5. Routines allow you to be more spontaneous.

You might be asking, so how the heck can following a routine help you be more spontaneous?

My simple answer is that by following a routine most of the time, you have more flexibility and freedom to break that routine whenever you need or want to.

When I follow my routine for cleaning or organizing, when I miss a day or even a week, the house doesn’t descend into chaos.

When I break my routine for writing, I know that I’ve made a lot of progress on my writing and can take some time off. The time off usually brings with it lots of inspiration, new ideas and a spike in my creativity.

You can also have a routine or time set up to be spontaneous. It can be several hours during the day where you are completely free to work on or do whatever feels right in the moment. And when you have those hours you can feel completely guilt-free to do whatever you like. You know that you have other times when necessary work like buying grocery, doing laundry and making appointments are done.

Just like our budget helps us know for sure that it’s ok to go on a big trip- that we don’t have to worry whether we’ll also be able to pay for food or other expenses, so having time during the day when I take care of those daily things that must be done or other responsibilities, leaves me time when I don’t have to worry if I’ll be missing something “important” that needs to be done.


Photo Credit: Dave Dugdale

What routines do you have that allow you and your family to develop your interests and talents? Do you like the ideas of routines?


Share on Facebook
  • http://twitter.com/bsaunders Barbara R Saunders

    I made piece with routine when I found the word that captures what I really despise — regimentation. Fine for soldiers in the army. No way to live a family or work life!

    • christinapilkington

      I agree! Now that I’ve that rotutine can be something free-flowing and a tool that allows me to make sure I get to do all the things that are important to me, I’m embracing wholeheartedly!

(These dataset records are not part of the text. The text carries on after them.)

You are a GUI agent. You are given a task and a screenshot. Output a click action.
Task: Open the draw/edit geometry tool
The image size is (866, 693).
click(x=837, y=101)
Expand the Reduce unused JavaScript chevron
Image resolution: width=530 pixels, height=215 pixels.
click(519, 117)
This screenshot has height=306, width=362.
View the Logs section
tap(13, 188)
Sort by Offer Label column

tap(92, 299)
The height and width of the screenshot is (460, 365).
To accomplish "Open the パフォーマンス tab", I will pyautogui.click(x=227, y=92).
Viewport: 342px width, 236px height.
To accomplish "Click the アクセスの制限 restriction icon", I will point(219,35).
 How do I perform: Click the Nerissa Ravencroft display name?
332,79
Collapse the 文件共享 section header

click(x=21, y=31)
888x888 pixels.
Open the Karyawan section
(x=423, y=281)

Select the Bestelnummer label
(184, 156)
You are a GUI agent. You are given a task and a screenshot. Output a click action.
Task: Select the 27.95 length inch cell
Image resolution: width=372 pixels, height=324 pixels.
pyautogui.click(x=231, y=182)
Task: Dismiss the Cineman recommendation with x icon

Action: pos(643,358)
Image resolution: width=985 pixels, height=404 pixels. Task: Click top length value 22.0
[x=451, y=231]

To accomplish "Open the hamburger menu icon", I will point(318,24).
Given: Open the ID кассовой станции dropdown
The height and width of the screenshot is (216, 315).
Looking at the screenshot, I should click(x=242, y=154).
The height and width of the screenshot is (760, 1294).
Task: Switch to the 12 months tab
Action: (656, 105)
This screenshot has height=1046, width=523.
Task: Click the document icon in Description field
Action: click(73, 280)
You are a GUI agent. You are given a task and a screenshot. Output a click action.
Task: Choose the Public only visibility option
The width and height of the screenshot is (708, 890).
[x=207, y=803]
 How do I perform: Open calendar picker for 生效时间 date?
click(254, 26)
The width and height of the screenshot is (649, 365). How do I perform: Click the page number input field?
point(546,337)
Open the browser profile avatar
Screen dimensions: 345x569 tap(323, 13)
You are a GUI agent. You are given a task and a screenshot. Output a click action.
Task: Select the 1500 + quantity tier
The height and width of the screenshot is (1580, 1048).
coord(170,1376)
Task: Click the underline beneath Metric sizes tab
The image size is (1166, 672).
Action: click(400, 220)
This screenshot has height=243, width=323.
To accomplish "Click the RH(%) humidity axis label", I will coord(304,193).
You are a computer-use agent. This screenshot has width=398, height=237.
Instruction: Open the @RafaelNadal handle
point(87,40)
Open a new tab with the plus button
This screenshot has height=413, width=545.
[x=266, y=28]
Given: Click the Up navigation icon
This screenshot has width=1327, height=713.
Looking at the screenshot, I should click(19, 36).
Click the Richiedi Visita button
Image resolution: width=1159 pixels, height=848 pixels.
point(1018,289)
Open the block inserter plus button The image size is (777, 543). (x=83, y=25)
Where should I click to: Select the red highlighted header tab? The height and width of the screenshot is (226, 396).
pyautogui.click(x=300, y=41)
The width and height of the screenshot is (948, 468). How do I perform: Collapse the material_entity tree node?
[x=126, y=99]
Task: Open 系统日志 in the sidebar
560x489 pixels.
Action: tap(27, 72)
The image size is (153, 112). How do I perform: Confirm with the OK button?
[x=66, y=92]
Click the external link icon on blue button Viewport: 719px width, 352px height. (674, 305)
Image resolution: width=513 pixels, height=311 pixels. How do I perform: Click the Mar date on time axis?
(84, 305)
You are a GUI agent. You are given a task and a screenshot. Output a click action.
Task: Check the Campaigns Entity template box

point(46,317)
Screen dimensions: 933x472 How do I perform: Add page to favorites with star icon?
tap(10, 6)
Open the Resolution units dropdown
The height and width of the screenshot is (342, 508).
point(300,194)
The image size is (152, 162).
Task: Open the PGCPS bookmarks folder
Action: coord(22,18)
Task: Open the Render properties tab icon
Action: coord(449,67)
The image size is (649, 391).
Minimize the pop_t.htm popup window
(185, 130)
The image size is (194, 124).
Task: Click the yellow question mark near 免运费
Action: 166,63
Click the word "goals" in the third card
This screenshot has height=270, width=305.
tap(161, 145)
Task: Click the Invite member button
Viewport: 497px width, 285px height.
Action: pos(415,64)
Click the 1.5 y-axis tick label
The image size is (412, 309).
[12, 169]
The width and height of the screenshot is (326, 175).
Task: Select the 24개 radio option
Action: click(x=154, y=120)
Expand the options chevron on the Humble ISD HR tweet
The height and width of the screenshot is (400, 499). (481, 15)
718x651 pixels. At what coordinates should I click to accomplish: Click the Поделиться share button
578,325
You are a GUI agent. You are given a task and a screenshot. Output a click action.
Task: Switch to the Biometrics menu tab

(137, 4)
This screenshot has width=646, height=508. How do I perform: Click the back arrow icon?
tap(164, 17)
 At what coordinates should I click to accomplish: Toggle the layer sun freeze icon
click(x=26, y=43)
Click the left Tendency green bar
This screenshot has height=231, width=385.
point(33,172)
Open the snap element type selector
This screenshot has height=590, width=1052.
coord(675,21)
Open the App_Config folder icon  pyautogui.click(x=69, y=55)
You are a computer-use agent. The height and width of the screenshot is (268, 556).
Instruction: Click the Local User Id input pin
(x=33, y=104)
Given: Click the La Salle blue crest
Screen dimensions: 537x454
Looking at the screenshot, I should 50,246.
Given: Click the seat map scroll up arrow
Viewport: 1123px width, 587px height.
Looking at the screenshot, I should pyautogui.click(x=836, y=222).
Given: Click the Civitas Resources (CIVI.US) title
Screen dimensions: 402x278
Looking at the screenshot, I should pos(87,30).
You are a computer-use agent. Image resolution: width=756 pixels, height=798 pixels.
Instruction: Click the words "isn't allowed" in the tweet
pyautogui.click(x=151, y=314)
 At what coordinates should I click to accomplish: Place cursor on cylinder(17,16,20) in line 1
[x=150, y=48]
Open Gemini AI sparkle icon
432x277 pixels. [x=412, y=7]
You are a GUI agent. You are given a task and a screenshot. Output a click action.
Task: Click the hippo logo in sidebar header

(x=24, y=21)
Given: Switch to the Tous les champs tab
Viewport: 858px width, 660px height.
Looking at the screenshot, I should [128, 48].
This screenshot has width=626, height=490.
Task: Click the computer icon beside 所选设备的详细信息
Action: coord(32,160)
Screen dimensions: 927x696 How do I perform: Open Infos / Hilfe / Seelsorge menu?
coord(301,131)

  • Lori @ Camp Creek Blog

    i think many people resist the idea of a routine because they think it kills spontaneity. but a routine can be flexible. and if we don’t prioritize making time for the things that matter, they won’t happen.

    • christinapilkington

      That’s the biggest thing I’ve learned these last six months – the need to prioritize those things that are most important to me. It’s a skill that I want to pass down to my kids. Actually, I think it’s probablly the most important skill they will need in order to become sucessful in whatever they want to do in life.